**TEXT SHOWN**
Content starts

Exaggeration: upgrading A with A should make A better at A’s job.
This meant coding 36 different upgrades, at least 18 of which had to be redone as hex types were replaced or redesigned. This took fucking ages to make.
I haven’t talked about whether I think each of these changes worked, because in isolation, of course I do. If I didn’t, I would have reverted them or done something else. But that doesn’t mean I think the game is better overall. In fact, I think they’ve steered it far enough from Imbroglio that they don’t feel like two attempts to do the same thing. When the press wrote about Morphblade’s launch, Imbroglio wasn’t even the most common point of comparison – it was Hoplite.
The big one is scrapping the build phase. That moves it to a different genre. I think it ended up feeling like Space Hulk to Imbroglio’s Warhammer 40K: much smaller possibility space, but less set up, and aiming to scratch a different itch.

Content ends

**INFORMATION SUPPLIED**

Content starts

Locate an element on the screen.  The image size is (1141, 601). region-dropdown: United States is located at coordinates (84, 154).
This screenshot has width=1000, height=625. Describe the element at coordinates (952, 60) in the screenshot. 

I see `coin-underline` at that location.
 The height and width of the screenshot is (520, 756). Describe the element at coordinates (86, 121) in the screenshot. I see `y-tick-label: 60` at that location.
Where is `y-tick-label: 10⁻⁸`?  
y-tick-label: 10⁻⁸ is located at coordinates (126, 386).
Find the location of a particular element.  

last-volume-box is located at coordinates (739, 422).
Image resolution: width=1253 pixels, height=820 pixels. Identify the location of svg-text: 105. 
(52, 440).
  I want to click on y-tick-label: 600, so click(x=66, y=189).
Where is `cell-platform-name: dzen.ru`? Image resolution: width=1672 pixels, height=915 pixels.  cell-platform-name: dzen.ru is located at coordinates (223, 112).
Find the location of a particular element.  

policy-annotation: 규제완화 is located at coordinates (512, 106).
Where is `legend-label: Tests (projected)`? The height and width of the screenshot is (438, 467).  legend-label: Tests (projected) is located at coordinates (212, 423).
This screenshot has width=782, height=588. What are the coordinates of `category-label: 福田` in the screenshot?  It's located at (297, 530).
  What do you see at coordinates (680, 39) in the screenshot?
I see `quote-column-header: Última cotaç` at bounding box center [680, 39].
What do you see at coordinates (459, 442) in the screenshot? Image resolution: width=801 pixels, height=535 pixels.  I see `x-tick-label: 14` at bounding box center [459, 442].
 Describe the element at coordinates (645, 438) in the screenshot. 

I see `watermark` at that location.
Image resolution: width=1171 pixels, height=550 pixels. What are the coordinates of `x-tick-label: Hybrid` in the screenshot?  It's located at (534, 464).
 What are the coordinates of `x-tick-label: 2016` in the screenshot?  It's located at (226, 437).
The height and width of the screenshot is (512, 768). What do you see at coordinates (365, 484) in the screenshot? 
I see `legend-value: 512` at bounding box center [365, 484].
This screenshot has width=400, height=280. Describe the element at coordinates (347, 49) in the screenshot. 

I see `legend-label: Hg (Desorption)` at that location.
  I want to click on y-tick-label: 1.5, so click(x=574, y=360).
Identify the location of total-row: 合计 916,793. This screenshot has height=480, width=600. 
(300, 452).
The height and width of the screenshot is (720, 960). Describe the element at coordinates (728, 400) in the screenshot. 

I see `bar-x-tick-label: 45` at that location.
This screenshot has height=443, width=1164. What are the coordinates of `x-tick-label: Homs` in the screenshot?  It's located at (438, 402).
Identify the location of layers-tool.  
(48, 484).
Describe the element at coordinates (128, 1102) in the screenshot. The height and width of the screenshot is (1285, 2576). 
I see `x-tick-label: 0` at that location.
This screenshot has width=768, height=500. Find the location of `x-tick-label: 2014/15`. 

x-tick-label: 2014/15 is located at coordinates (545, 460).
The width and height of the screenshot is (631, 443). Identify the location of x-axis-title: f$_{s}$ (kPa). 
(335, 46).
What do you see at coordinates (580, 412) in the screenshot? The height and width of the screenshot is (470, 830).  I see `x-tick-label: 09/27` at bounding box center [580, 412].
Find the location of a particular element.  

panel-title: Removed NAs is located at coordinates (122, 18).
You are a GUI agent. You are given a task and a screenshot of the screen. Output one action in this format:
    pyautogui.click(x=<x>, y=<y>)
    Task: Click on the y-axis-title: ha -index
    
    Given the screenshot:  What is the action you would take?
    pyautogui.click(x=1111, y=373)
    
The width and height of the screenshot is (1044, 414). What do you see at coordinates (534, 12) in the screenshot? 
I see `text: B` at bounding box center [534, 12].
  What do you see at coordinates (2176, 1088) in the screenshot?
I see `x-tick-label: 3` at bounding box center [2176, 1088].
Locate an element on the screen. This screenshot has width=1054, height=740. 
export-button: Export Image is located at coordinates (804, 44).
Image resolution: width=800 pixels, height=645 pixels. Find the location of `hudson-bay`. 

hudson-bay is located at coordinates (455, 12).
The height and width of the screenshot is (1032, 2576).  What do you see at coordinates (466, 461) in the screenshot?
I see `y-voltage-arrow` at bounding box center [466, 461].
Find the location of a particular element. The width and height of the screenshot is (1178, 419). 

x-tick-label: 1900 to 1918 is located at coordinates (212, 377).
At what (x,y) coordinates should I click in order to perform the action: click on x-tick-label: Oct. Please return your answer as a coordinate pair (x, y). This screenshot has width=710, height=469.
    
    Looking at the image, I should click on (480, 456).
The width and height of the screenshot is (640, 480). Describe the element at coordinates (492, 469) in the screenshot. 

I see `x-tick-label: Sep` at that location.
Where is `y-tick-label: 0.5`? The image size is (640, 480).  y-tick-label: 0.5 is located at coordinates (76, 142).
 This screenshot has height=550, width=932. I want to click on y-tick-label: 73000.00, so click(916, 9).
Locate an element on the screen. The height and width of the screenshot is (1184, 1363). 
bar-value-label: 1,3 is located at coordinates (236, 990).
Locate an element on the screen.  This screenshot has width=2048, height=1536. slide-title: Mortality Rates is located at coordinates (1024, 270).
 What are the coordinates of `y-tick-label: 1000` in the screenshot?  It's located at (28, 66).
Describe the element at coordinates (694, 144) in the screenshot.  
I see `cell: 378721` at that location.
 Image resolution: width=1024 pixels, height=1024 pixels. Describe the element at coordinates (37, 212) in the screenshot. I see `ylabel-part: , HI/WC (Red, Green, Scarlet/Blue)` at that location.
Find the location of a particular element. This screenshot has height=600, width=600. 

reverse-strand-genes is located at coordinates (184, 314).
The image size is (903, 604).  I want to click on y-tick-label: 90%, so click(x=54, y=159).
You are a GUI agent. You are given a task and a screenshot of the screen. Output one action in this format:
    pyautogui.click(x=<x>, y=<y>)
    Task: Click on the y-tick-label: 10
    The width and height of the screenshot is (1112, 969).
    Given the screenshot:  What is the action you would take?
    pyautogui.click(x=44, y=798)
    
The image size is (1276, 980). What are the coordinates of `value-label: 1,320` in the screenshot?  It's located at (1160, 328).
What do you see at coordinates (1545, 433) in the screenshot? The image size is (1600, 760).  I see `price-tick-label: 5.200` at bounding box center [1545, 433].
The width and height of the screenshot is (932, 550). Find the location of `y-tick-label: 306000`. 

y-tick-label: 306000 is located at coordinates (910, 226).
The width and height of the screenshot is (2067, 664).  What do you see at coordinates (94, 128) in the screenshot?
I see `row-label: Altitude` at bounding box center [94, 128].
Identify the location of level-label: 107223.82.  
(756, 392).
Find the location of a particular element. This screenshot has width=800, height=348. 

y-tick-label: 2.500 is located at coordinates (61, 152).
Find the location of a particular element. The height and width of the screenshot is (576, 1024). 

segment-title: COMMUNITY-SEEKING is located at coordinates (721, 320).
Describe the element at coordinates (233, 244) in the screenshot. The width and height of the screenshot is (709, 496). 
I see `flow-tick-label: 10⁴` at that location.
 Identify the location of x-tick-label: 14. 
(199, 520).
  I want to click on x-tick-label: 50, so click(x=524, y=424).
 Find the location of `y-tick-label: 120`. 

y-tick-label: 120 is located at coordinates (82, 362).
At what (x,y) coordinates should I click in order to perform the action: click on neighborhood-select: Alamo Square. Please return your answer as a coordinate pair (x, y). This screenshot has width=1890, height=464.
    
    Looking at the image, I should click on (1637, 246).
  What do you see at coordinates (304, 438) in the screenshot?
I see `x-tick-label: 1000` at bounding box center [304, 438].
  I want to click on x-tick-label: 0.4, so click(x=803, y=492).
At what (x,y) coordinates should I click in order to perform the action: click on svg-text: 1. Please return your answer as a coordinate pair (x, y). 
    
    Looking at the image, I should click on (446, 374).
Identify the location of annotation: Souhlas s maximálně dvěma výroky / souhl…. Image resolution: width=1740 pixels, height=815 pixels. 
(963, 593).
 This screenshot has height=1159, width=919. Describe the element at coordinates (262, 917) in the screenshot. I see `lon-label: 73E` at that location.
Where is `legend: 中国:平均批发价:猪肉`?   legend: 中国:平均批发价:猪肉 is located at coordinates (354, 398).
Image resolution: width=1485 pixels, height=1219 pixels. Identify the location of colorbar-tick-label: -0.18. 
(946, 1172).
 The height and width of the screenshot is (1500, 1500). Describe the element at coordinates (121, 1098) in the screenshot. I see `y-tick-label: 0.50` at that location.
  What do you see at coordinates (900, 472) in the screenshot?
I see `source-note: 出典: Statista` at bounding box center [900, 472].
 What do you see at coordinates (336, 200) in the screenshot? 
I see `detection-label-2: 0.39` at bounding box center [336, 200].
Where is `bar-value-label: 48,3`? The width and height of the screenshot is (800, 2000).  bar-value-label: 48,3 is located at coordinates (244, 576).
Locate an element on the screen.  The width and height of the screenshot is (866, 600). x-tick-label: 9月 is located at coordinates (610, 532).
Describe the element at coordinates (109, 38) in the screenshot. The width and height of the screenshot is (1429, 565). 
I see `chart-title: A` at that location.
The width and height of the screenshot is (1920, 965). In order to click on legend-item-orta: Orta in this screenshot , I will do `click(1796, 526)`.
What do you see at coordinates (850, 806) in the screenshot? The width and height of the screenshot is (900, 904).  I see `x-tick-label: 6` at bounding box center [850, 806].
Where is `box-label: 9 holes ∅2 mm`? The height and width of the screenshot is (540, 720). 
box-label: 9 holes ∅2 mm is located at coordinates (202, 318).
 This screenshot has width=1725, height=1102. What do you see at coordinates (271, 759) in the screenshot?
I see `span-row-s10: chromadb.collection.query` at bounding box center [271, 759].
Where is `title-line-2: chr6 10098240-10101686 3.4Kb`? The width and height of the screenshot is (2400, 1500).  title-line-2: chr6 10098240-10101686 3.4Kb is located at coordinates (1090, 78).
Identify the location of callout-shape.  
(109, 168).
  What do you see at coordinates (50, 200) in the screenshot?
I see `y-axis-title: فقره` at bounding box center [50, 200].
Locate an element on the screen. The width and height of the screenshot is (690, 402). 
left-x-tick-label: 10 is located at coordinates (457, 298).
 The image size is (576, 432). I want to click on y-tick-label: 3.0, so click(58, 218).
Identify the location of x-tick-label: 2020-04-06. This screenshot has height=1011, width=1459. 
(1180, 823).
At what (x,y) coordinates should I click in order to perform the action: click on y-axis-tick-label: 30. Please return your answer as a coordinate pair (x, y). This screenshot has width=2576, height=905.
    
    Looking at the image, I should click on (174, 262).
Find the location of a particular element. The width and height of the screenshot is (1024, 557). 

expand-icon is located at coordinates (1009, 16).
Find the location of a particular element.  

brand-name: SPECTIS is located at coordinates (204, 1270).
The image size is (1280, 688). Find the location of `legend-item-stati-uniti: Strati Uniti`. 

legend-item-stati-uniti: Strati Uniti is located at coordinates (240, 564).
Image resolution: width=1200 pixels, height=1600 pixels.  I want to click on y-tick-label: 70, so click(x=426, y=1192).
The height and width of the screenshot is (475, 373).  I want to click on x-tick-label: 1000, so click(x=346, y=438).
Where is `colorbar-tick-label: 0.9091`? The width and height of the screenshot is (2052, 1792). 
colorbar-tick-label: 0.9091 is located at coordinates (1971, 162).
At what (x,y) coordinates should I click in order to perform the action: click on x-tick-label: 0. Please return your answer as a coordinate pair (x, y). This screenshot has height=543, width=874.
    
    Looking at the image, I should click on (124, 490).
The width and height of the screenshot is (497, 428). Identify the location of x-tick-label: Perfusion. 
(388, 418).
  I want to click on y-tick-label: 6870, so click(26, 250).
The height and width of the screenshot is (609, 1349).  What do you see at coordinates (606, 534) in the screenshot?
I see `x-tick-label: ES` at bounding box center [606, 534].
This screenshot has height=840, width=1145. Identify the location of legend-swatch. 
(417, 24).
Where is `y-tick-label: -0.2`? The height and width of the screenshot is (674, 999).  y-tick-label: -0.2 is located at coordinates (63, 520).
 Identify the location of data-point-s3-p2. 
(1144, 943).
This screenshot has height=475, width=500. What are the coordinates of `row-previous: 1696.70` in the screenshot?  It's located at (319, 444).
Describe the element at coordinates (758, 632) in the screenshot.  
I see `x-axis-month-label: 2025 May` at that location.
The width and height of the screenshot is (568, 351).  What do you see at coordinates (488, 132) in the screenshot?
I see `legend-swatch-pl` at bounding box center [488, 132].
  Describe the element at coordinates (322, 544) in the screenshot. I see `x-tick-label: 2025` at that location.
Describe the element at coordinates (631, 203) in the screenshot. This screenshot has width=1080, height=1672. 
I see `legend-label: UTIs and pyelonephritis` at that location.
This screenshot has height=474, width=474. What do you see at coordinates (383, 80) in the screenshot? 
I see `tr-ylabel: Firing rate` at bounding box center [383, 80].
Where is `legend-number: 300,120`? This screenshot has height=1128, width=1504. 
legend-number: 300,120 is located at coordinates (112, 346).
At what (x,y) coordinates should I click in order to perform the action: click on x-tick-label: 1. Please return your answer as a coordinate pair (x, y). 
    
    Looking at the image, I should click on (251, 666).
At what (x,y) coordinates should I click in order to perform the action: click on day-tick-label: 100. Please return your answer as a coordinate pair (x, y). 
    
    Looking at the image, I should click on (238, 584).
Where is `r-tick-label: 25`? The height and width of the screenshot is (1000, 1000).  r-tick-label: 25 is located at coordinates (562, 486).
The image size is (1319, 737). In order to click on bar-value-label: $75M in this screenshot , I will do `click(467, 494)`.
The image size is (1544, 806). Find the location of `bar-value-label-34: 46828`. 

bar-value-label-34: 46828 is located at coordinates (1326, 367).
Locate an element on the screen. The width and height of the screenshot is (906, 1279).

Content ends

**PROBLEMS TO WORK ON**
[A] In the Morphblade design text, which game was the most common point of comparison when the press wrote about Morphblade's launch?
[B] In the Morphblade design text, why does the writer not discuss whether each individual change worked?
[C] Write a continuation of the Morphblade design text, starting after its final sentence.

**REPLIES**
[A] Hoplite was the most common point of comparison.

[B] Taken in isolation, the writer of course thinks each change worked. If one hadn't, the writer would have reverted it or done something else. That doesn't mean the writer thinks the game is better overall.

[C]
I’m very happy with Morphblade’s simplicity / depth balance. It’s less deep than Imbroglio, but deeper than other games with so few elements. It got a lot better when I added the list of all possible upgrades on the description of each tile: you’re constantly being presented with a menu of all the complexity the game has to offer, but you don’t have to worry about most if it because you only have a few options at each stage.
I also like that the strategies players have found successful are not at all the same as mine. The highest scores I’ve seen are based on super upgraded time-stopping teleporters, a strategy I’ve never got to work. And I’ve seen lots of others beat my high score with other builds, ones I haven’t tried. I use Arrows, obsessively, and sometimes worried that Arrows are just too good, so obviously better than other hexes. But I’ve seen no hint of that preference from other players, so it seems like it supports a bunch of different styles.
So Morphblade probably ended up being more successful as an exercise in game making than in game critique, but I’m happy anywhere on that spectrum.
Reading Michael’s posts about Imbroglio’s design makes me all the more appreciative of how much work and thought of his I’m benefiting from when I draw inspiration from the final product. I’m glad I got to hug and thank him properly at GDC this year.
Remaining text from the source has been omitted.